Ukrayna Savaşı’nda 56. güne ulaştık ve neredeyse ikinci ayı bitiriyoruz. Başladığı ilk gün yaptığımız “Bu savaş aynen Afganistan örneğinde gördüğümüz gibi uzun soluklu bir yıpratma savaşı şekilde olacaktır, çünkü böyle planlandı” öngörümüzün doğruluğu her geçen gün daha da fazla ortaya çıkıyor. Bu savaşı durdurmak mümkündü, hala mümkün ama durdurulması istenmiyor.
Türkiye’yi yönetenler, bu savaşı iktidarda kalabilmek adına ayaklarına gelmiş bir fırsat olarak görüyor. Bu fırsatı; seçimi kazanabilmek, bugüne kadar yaşamadığımız derecede dürüstlükten ve adaletten uzak bir seçim kotarabilmek, buna rağmen kazanılamıyorsa oldubitti ile kazanıldığını ilan etmek, seçimi ötelemek veya hiç yapmamak gibi birçok şekilde kullanma seçeneği akıllarda var.
İktidar Açısından Savaş Neyi Değiştirdi?
24 Şubat öncesinde Türkiye’nin ekonomisini iflas ettiren, her gün halk desteğini daha da çok kaybeden, uluslararası ilişkilerde yalnızlaşan, bölge ülkeleriyle berbat ettiği ilişkilerini düzeltmek için beyaz sayfa açma peşinde koşan ve tüm Batı ülkeleriyle gerilimler yaşayan bir iktidar vardı. Ukrayna Savaşı ekonomiyi tabii ki düzeltmedi ama hiç değilse iktidarın Batılı ülkelerle yaşadığı gerginliği azalttı, bu ülkelerden Türkiye’ye olan siyasetçi ve diplomat trafiğini arttırdı ve halkın iktidara desteğinde görülen aşınmayı da kısmen durdurdu.
Savaşlar kan, gözyaşı ve her alanda yıkım olduğu kadar, bazı insanlar ve ülkeler için fırsatlar da yaratır. Örneğin; Afrika’da yer alan ve Libya’nın güney komşusu olan Çad için Ukrayna Savaşı çok ciddi anlamda bir risk ve tehdit yaratmadığı gibi, fırsat da yaratmadı ama hemen kuzeyimizde yer alan ve denizden komşu olduğumuz Ukrayna’da gelişen bu savaş, ülkemizi bulunduğu coğrafi konum nedeniyle çok ciddi ve yaşamsal tehditlere maruz bıraktığı gibi bazı fırsatları da önümüze çıkardı.
──────────────────────────────
→ **Alıştırma Görevleri**
1: Ukrayna Savaşı yazısında adı geçen bütün ülkeleri, metinde ilk geçtikleri sırayla yazın.
2: Ukrayna Savaşı yazısını son cümlesinden sonrasını yazarak sürdürün.

→ **Verilen Malzeme**
──────────────────────────────
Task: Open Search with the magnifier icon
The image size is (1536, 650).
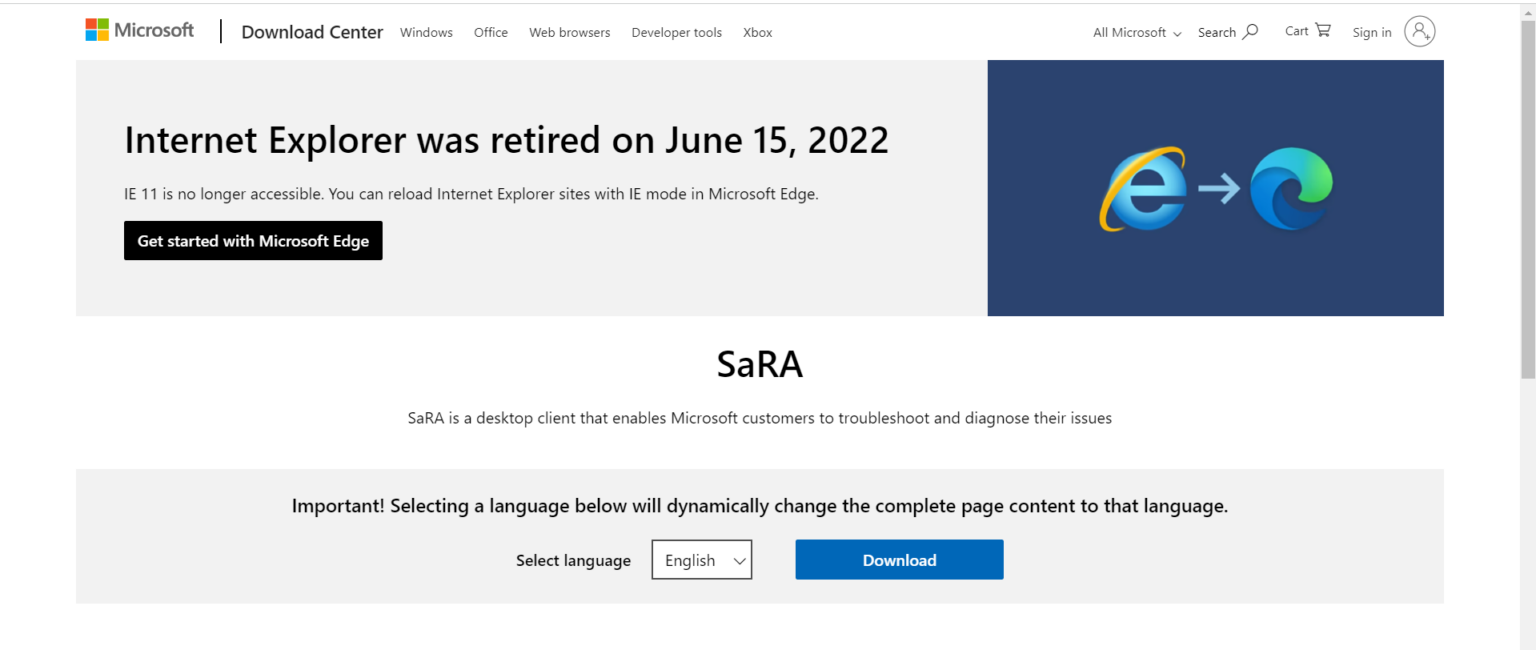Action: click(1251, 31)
──────────────────────────────
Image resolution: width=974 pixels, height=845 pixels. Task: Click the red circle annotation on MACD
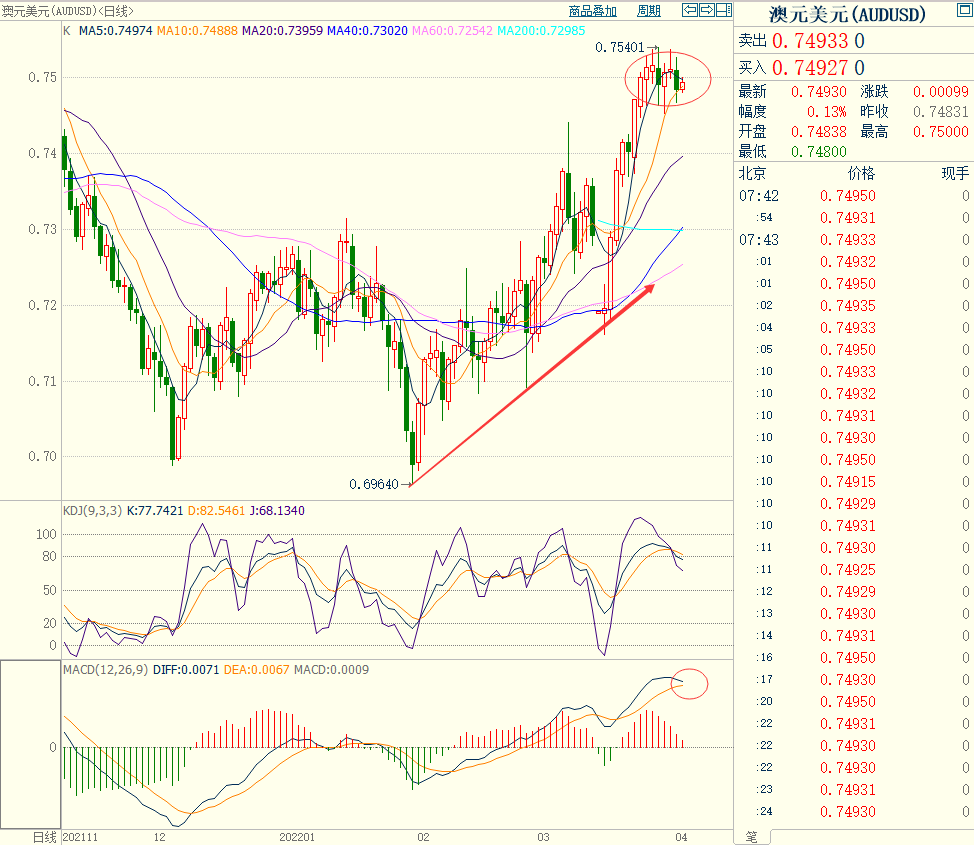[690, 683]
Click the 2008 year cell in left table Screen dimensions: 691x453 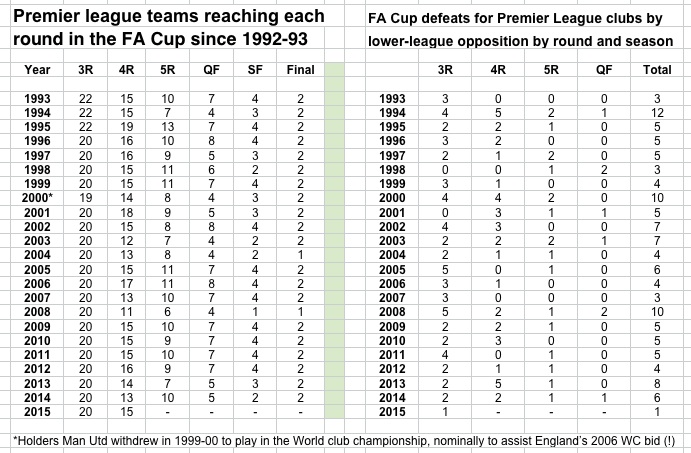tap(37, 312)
──────────────────────────────
→ **Görev Yanıtları**
1: Ukrayna, Afganistan, Türkiye, Libya, Çad

2:
Bir Koyup Üç Almak
Eğer yanı başınızdaki savaşı fırsata çevirmeyi düşünüp kazanç peşinde koşarsanız, ülkenize yönelik risk ve tehditler daha da artar. Birinci Körfez Savaşı (1990) öncesinde Turgut Özal’ın yaptığı gibi bu savaşı fırsata çevirmek isteyip “Bir koyup üç alayım” derseniz, elinizdeki birden de olursunuz. Ecevit ise İkinci Körfez Savaşı (2003) öncesinde tehlikenin büyüklüğünü görüp ABD’nin teklifini kabul etmediği için operasyon yedi, iktidardan düşürüldü, onun yerine işbirlikçilik konusunda güvence verdiği için AKP iktidara getirildi. Daha sonra AKP-ABD-Cemaat üçlüsü, işbirlikçilik konusunda iktidara zorluk çıkaran Türk Silahlı Kuvvetleri’ne kumpas yaptı ve demir parmaklıkların arkasına attı.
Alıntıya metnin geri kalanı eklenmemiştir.